[Stored data]
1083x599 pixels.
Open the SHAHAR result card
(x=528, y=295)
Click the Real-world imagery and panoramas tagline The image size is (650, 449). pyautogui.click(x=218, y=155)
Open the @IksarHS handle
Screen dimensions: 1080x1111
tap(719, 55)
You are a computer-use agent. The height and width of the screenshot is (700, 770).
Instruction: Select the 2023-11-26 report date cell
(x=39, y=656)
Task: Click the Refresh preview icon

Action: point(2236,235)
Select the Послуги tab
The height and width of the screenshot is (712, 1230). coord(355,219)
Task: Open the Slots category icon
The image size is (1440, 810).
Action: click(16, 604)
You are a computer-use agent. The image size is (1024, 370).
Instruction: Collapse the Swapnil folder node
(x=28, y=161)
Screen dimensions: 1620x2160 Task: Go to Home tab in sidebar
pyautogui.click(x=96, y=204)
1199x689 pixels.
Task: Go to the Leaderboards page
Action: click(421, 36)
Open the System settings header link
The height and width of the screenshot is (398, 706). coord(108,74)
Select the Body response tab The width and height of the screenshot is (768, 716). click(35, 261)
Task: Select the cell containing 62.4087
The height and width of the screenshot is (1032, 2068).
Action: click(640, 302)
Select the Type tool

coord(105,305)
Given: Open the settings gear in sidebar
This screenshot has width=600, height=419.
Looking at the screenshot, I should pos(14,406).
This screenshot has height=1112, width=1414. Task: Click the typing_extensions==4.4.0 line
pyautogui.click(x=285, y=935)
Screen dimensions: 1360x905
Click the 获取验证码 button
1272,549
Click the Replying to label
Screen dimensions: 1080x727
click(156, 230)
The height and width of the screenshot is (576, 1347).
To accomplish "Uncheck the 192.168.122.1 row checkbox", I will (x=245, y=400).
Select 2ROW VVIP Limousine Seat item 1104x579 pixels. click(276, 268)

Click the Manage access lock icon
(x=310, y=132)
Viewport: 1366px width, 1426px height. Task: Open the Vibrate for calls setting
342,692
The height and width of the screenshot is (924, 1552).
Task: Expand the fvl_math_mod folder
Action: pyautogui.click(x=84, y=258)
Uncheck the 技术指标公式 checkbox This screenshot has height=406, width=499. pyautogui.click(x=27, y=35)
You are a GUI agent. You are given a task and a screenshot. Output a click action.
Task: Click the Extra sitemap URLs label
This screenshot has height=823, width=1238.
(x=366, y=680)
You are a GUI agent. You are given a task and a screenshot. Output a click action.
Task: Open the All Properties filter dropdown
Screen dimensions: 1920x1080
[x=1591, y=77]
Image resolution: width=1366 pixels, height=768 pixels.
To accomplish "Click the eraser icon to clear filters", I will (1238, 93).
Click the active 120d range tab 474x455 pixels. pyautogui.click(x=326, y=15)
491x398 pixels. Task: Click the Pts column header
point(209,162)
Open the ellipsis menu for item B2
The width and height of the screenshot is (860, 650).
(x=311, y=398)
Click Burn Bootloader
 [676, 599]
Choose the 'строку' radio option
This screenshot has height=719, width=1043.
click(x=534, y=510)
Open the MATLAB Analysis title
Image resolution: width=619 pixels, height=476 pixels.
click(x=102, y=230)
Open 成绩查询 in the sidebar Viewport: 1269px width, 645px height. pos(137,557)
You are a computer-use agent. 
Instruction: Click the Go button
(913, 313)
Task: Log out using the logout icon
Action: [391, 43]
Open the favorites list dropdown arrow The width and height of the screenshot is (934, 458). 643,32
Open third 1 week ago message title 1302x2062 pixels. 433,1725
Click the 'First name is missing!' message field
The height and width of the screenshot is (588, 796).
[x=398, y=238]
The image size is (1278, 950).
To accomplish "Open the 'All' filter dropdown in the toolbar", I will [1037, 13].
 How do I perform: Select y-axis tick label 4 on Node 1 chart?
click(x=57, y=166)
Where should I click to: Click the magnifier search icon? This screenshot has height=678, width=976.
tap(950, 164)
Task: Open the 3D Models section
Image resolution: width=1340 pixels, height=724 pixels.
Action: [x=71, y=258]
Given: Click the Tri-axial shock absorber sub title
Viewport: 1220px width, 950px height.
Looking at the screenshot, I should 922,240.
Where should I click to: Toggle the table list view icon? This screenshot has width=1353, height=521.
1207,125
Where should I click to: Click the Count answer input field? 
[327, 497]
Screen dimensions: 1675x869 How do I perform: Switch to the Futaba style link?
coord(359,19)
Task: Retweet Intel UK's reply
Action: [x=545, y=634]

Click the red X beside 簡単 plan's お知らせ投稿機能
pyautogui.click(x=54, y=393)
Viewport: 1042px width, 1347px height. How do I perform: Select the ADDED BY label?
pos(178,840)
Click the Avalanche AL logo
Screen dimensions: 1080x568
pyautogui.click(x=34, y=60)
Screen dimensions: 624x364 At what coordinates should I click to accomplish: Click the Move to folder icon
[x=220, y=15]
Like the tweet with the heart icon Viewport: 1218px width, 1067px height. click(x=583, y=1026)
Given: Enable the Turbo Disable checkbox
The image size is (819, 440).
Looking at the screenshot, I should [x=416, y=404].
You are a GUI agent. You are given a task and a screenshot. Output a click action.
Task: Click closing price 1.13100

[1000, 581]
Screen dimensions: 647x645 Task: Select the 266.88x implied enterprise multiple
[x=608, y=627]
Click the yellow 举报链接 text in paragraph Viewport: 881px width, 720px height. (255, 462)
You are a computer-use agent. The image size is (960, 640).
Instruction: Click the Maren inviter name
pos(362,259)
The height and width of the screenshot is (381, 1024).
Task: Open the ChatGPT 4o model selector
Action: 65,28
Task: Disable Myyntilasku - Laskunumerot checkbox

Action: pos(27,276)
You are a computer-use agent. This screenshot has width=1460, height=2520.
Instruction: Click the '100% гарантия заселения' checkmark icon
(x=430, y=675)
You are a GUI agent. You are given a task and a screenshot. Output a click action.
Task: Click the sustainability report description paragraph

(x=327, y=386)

TASK TO COMPLETE >> Wherever a line in the data above contains the word "dropdown", copy that line.

RESPONSE FOR THIS EXERCISE >>
Task: Open the All Properties filter dropdown
Open the favorites list dropdown arrow The width and height of the screenshot is (934, 458). 643,32
To accomplish "Open the 'All' filter dropdown in the toolbar", I will [1037, 13].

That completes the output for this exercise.